"Amide − amine + alcohol = carboxylic acid." Chemical reactions as linear algebraic analogies in graph neural networks
Abstract
In deep learning methods, especially in the context of chemistry, there is an increasing urgency to uncover the hidden learning mechanisms often dubbed as “black box." In this work, we show that graph models built on computational chemical data behave similar to natural language processing (NLP) models built on text data. Crucially, we show that atom-embeddings, a.k.a atom-parsed graph neural activation patterns, exhibit arithmetic properties that represent valid reaction formulas. This is very similar to how word-embeddings can be combined to make word analogies, thus preserving the semantic meaning behind the words, as in the famous example “King" − “Man" + “Woman" = “Queen." For instance, we show how the reaction from an alcohol to a carbonyl is represented by a constant vector in the embedding space, implicitly representing “-H2 ." This vector is independent from the particular carbonyl reactant and alcohol product and represents a consistent chemical trans- formation. Other directions in the embedding space are synonymous with distinct chemical changes (ex. the tautomerization direction).
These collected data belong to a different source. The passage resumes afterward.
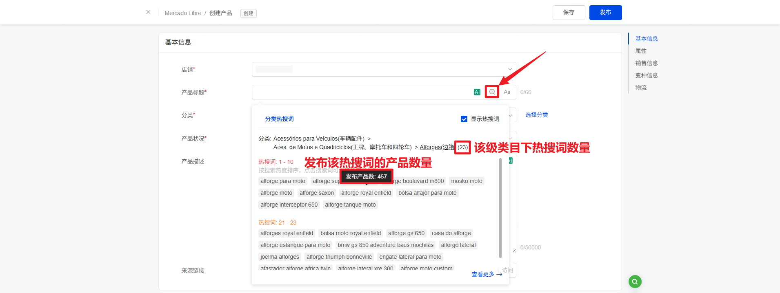The height and width of the screenshot is (293, 780).
Task: Click the AI title generator icon
Action: pyautogui.click(x=477, y=92)
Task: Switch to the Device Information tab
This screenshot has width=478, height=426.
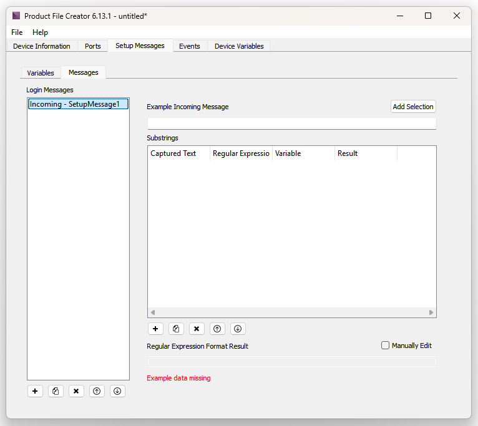Action: [x=42, y=46]
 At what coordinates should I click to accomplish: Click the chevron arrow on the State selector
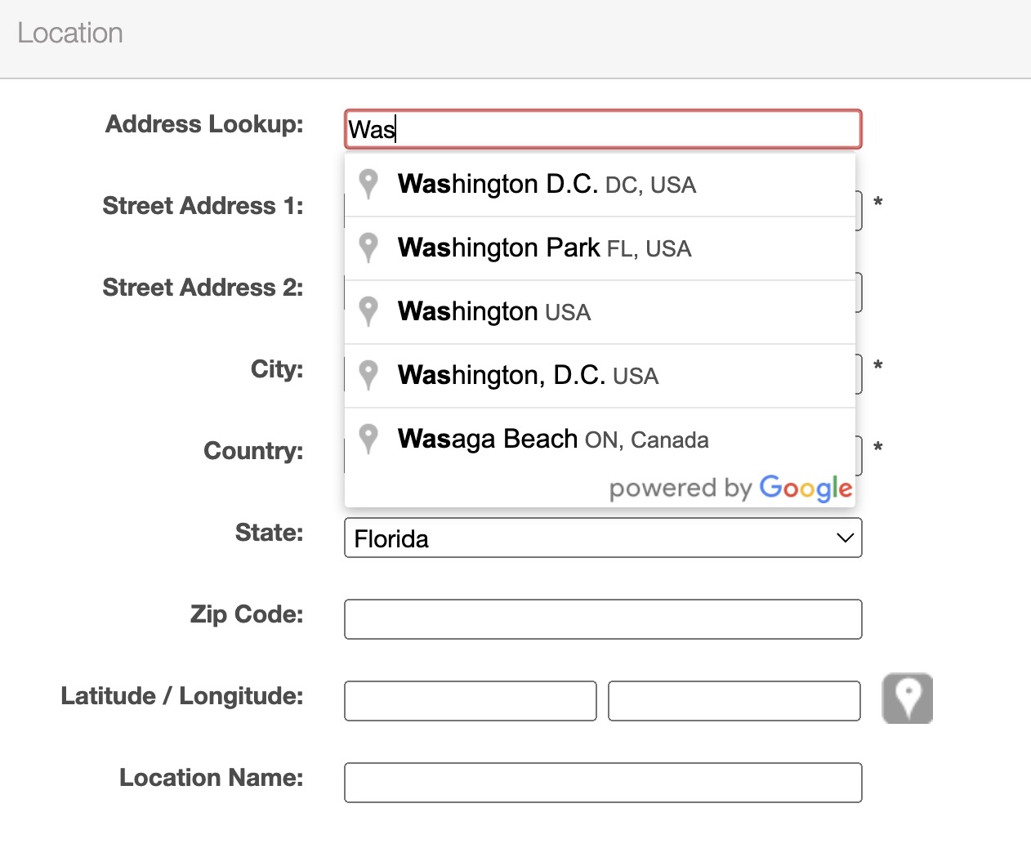(845, 538)
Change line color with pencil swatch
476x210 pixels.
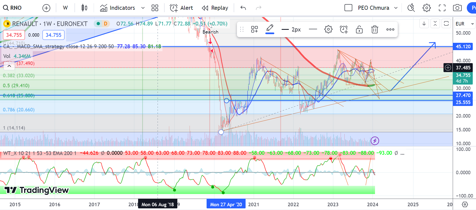click(270, 29)
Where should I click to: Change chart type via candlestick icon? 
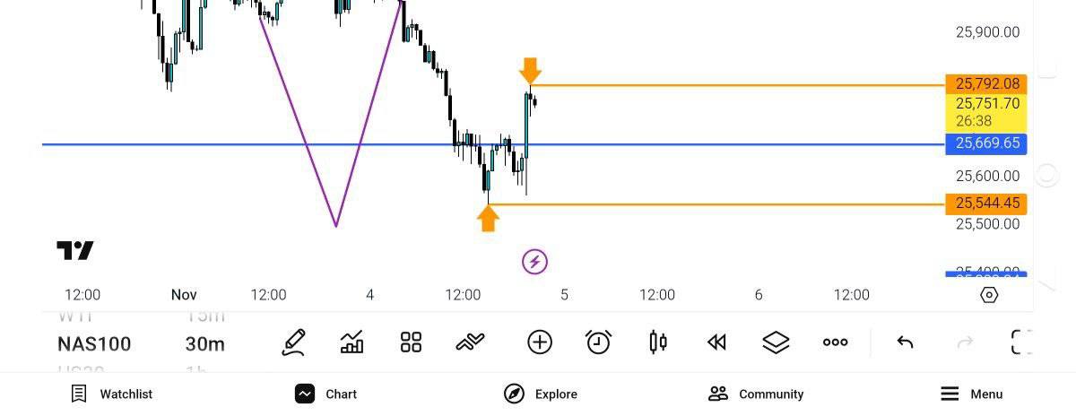click(x=657, y=342)
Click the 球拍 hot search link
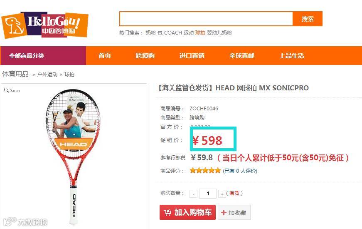Image resolution: width=362 pixels, height=229 pixels. [x=200, y=33]
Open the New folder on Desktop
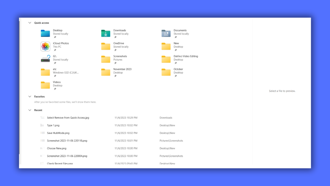The width and height of the screenshot is (330, 186). coord(166,46)
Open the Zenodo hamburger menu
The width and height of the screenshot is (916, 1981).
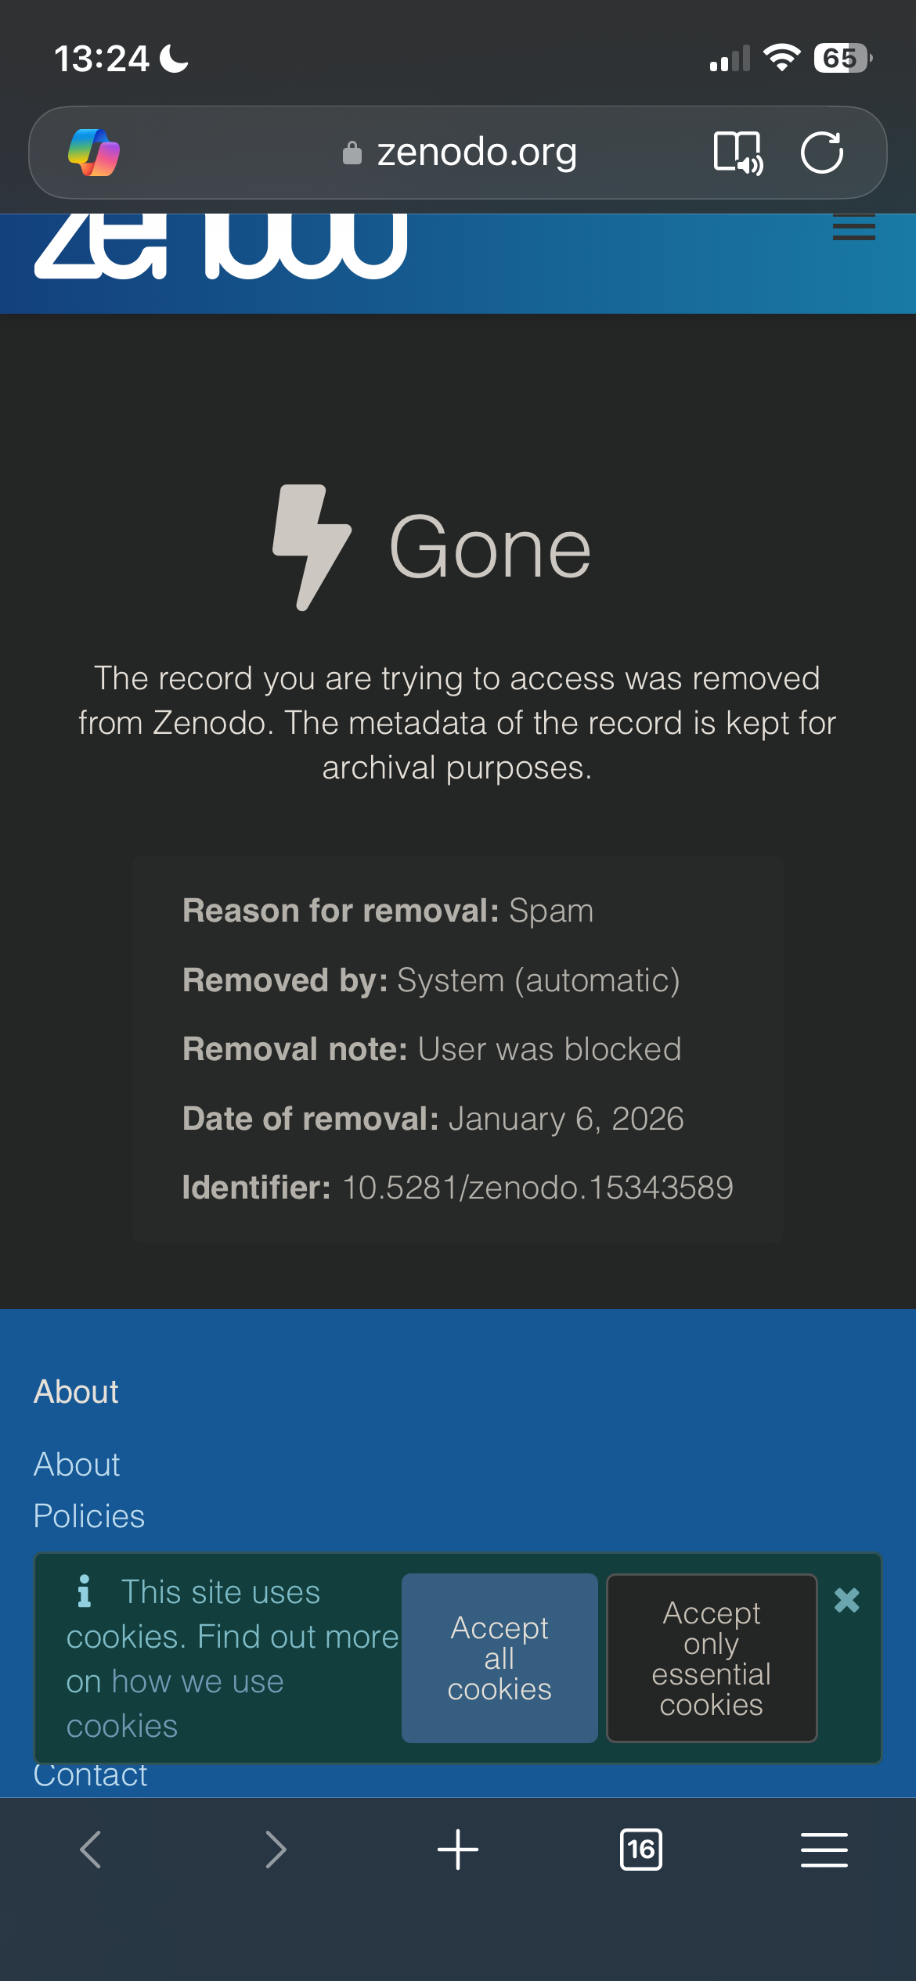tap(853, 228)
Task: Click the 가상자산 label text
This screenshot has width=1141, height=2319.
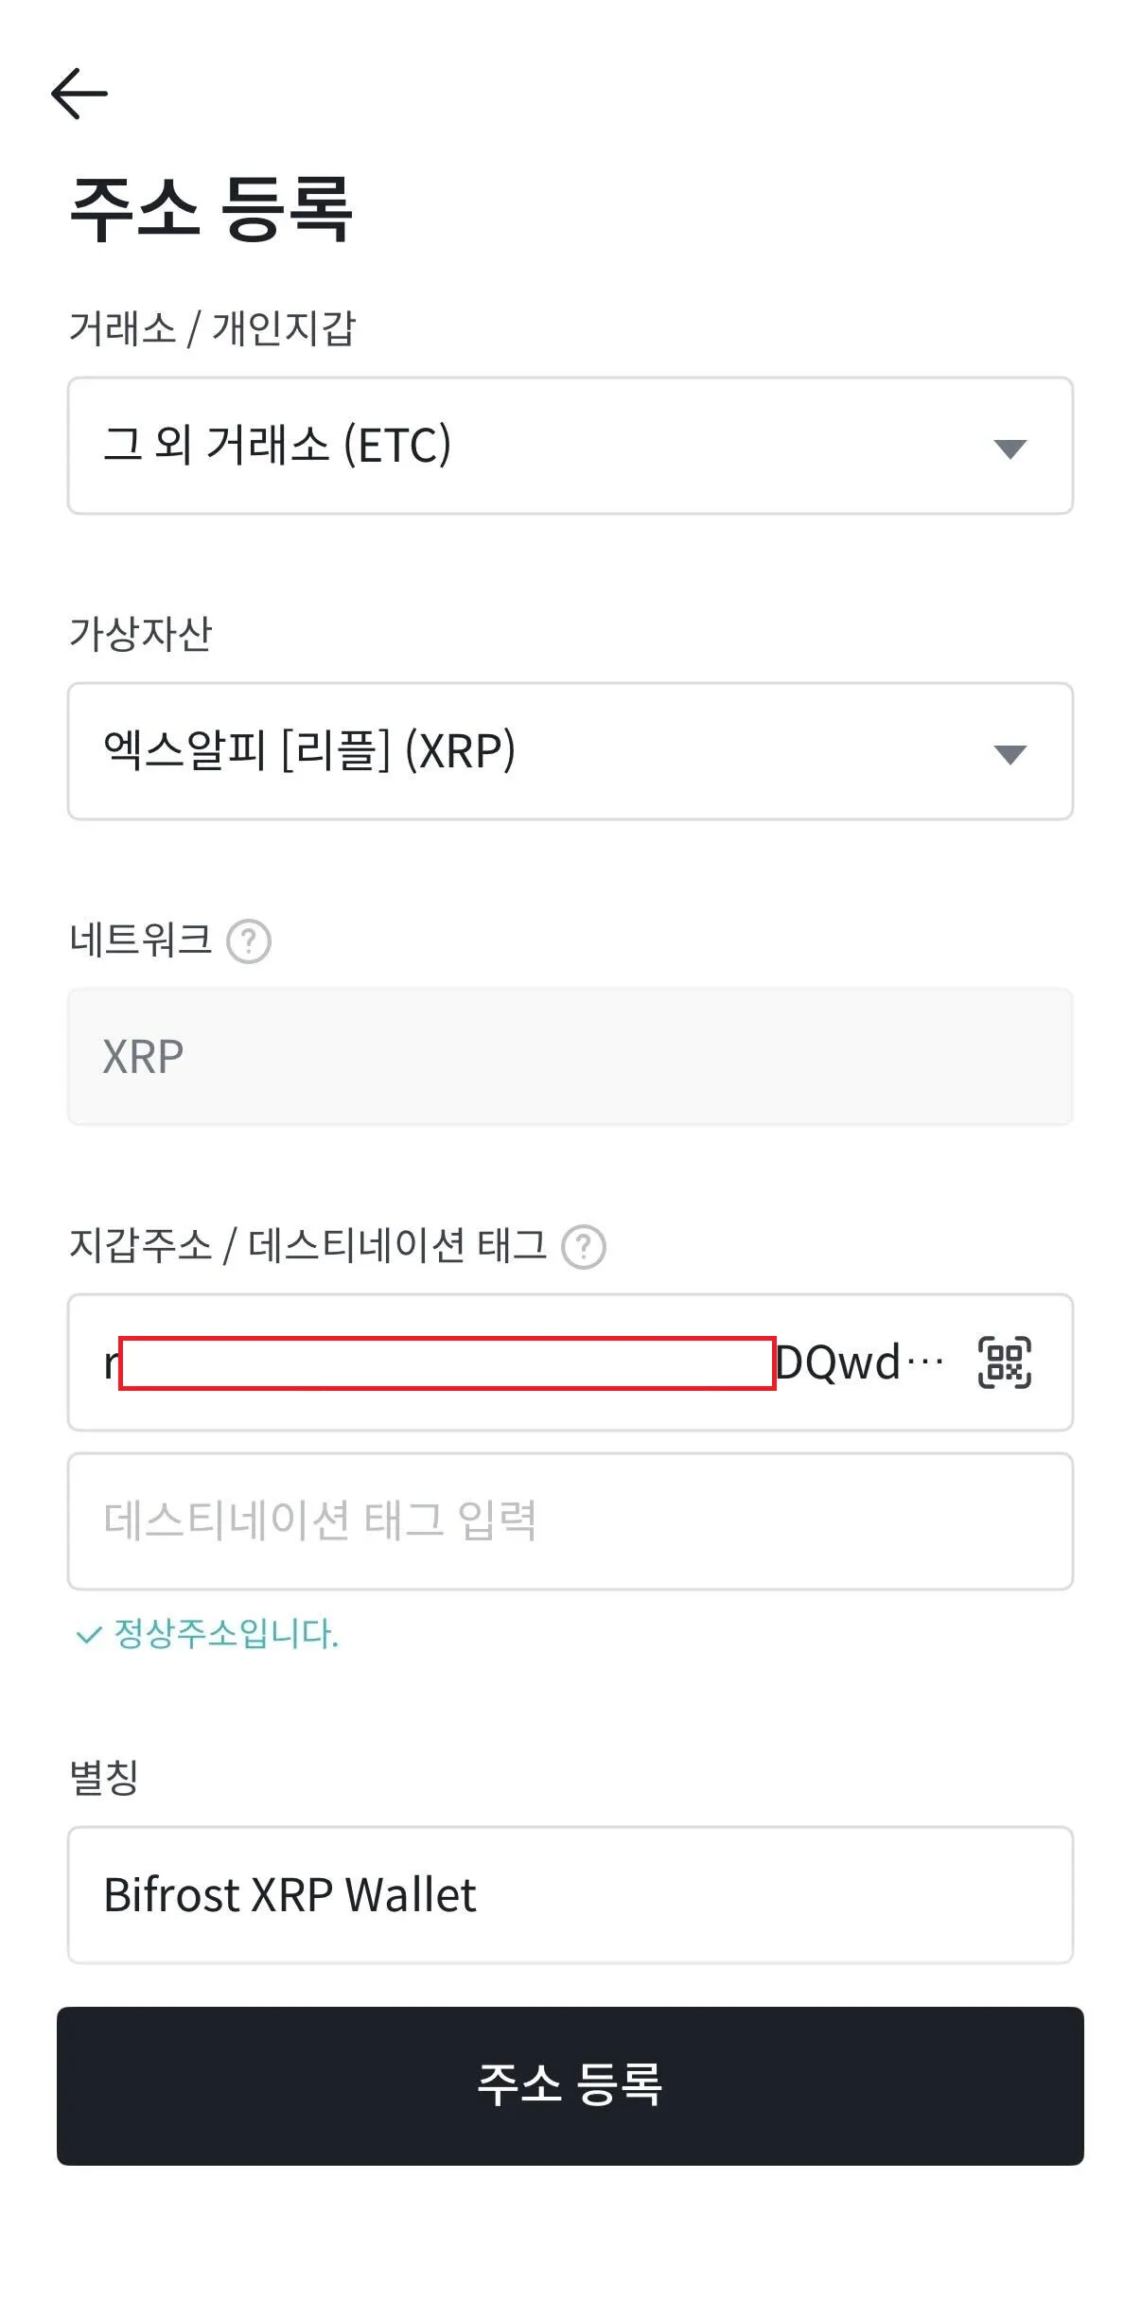Action: 140,634
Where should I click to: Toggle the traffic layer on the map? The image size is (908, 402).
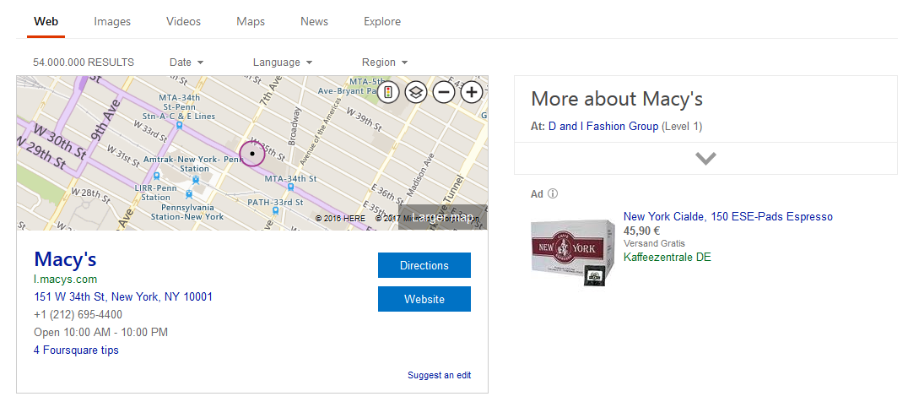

In contrast to natural language processing, we can explain the observed chemical analogies using algebraic manipulations on the local chemical composition that surrounds each atom-embedding. Furthermore, the observations find applications in transfer learn- ing, for instance in the formal structure and prediction of atomistic properties, such as 1 H-NMR and 13 C-NMR. This work is in line with the recent push for interpretable explanations to graph neural network modeling of chemistry and uncovers a latent model of chemistry that is highly structured, consistent, and analogous to chemical syntax.